A edição em DVD de O Último dos Injustos, de Claude Lanzmann, é um bom pretexto para repensarmos as relações entre o olhar e as palavras, o ver e o dizer — este texto foi publicado no Diário de Notícias (30 Agosto), com o título 'Como falamos daquilo que vemos?'.
Na vida cultural portuguesa, está instalado um peculiar discurso de apologia e defesa da memória. Ora, mesmo sem pormos em causa essa defesa (essencial na definição de qualquer identidade histórica), vale a pena perguntar que apologia se está a sustentar.
Dois universos contêm sinais reveladores. A política, antes do mais, em que a defesa da memória tende a reduzir-se, não poucas vezes, à preservação do património arquitectónico (cuja importância, entenda-se, não está minimamente em causa). E a televisão, confundindo o trabalho da memória com a multiplicação de imagens “simbólicas”, repetidas e repetitivas — pergunta-se, a propósito: que consolidação da memória do 25 de Abril resultou da repetição anual, ao longo de décadas, das mesmas imagens dos soldados e da multidão no Largo do Carmo, sempre com a mesma marcha militar em fundo sonoro?
Reencontro tais dúvidas a pretexto de O Último dos Injustos, o filme de Claude Lanzmann sobre Benjamin Murmelstein, derradeiro presidente do Conselho Judeu do gueto de Theresienstadt, o único que sobreviveu à Segunda Guerra Mundial (estreado por ocasião dos 70 anos do fim do conflito, chegou agora ao mercado do DVD). O Último dos Injustos organiza-se, aliás, como um duplo exercício de memória: primeiro, com o registo de uma conversa de Lanzmann com Murmelstein, em 1975, recordando, em particular, o seu trabalho para preservar a vida de muitos judeus (entrevista registada no âmbito da rodagem do monumental Shoah, lançado em 1985); depois, através do retorno do realizador, em 2012, aos lugares que envolvem memórias das atrocidades nazis.
Sabemos que a visão de Lanzmann continua a ser muito discutida por causa da sua opção central de não integrar imagens de arquivo. E mesmo considerando (como eu considero) que Lanzmann é um dos mais importantes retratistas da Solução Final, importa dizer que alguns argumentos contra essa opção merecem ser devidamente avaliados. Em qualquer caso, importa também revalorizar o cerne do seu cinema. Assim, Shoah e O Último dos Injustos — tal como Sobibor, 14 de Outubro 1943, 16 Horas (2001), sobre a única revolta bem sucedida num campo de extermínio nazi — são objectos de cinema edificados, não através da crença pueril na “transparência” das imagens, antes a partir do valor primordial da palavra.

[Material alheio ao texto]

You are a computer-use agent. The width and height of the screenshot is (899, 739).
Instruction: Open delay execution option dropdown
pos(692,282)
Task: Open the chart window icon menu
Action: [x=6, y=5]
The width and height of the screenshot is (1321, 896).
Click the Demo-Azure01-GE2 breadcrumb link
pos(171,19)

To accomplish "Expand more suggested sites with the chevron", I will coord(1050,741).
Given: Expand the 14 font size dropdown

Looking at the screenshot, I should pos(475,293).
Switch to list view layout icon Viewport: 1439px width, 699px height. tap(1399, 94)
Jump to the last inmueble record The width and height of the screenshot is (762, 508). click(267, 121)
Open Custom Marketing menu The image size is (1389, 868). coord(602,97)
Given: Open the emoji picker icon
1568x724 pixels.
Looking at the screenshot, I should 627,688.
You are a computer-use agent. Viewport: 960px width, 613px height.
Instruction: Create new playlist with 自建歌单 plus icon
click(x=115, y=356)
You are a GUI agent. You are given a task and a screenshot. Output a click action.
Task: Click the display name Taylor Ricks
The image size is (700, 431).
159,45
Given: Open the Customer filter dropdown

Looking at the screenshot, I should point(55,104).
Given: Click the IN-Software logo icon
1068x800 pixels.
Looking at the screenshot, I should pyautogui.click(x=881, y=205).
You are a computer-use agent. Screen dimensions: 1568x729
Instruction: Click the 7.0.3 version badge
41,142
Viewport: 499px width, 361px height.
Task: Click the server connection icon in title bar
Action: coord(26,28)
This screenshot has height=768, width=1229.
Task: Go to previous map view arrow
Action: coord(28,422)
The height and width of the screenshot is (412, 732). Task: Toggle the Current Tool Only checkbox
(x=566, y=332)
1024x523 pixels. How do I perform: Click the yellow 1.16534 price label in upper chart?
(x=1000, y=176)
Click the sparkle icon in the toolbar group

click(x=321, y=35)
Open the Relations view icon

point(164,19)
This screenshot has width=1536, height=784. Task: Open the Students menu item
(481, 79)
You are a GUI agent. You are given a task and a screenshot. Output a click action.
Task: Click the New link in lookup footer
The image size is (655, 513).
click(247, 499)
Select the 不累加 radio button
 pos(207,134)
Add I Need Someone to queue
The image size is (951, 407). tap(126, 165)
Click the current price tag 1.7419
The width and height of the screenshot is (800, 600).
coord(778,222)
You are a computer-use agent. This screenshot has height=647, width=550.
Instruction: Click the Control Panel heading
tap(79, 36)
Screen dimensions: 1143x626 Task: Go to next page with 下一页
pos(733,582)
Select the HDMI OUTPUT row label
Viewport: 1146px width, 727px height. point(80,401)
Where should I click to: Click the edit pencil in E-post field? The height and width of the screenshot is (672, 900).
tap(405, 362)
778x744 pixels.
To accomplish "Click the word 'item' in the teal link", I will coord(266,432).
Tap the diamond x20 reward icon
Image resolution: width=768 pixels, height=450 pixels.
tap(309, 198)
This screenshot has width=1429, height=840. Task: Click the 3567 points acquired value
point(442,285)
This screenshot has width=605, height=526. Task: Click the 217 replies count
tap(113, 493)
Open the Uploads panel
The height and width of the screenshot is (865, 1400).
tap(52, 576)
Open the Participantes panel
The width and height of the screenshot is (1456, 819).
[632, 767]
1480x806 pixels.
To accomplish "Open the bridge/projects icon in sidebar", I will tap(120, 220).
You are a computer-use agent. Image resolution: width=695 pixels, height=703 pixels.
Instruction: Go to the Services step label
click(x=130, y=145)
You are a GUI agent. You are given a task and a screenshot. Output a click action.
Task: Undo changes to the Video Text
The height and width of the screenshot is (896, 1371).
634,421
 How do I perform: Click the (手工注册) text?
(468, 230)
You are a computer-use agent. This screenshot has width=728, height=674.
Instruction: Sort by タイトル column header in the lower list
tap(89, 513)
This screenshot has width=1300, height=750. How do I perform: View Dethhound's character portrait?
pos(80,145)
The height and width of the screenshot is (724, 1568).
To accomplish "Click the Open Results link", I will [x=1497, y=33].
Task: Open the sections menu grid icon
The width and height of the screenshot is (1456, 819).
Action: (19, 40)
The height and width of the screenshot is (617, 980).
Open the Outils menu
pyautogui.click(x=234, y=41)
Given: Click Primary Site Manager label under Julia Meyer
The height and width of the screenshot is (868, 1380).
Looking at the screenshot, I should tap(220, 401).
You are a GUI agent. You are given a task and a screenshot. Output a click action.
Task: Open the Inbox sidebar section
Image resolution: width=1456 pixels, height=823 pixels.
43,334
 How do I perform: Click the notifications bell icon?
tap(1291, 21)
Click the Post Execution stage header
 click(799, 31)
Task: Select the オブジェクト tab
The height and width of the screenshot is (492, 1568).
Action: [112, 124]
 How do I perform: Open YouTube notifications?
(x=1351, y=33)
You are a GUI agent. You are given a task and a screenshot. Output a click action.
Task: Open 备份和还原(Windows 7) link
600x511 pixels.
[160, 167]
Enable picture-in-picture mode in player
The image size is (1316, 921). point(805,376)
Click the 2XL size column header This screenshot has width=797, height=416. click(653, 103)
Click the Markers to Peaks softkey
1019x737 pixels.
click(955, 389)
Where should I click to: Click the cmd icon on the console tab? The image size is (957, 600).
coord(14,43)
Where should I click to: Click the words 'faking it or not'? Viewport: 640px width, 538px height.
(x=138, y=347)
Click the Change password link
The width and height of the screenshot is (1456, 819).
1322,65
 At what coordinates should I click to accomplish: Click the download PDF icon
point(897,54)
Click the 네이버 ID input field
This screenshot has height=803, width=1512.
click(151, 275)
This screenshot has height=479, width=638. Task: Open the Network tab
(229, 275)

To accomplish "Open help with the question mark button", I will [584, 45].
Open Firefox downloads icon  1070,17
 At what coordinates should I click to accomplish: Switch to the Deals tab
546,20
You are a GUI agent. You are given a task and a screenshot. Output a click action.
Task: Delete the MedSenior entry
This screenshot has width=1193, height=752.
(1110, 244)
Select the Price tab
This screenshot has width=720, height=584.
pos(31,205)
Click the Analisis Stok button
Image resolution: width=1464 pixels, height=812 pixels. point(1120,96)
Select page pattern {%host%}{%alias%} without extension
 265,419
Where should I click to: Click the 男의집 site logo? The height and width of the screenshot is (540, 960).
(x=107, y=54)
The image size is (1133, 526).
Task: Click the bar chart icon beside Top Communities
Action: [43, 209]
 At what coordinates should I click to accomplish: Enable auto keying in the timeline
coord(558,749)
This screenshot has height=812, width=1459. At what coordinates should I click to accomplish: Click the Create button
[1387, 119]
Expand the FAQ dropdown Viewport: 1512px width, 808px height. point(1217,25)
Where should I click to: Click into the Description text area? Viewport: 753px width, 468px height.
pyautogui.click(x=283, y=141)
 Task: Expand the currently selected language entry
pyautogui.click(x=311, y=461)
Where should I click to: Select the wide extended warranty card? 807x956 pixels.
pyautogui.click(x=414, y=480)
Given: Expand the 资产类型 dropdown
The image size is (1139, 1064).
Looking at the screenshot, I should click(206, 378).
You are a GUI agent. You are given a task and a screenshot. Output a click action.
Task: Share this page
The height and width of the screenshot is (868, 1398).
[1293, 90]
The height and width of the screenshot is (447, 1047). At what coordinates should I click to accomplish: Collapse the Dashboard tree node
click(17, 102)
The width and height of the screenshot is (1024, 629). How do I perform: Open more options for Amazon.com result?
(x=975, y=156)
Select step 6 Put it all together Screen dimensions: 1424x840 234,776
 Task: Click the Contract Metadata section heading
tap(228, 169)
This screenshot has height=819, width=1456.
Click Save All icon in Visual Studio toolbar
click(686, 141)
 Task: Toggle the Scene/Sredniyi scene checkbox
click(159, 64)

Como falamos daquilo que vemos? Eis a interrogação fulcral de Lanzmann, tendo como ponto de partida o mais difícil de ver: as imagens do Holocausto. É uma interrogação tanto mais actual e urgente quanto, por vezes, o espaço social se apresenta ocupado por avaliações anedóticas do exercício da fala. Observe-se, por exemplo, a agitação das forças políticas em torno dos elencos dos debates televisivos sobre as próximas eleições. Como sempre, não se discutem as formas de pensar/dizer a política, mas uma banal questão de quorum no espaço televisivo — são sintomas cruéis da indiferença dos nossos políticos em relação às linguagens do audiovisual.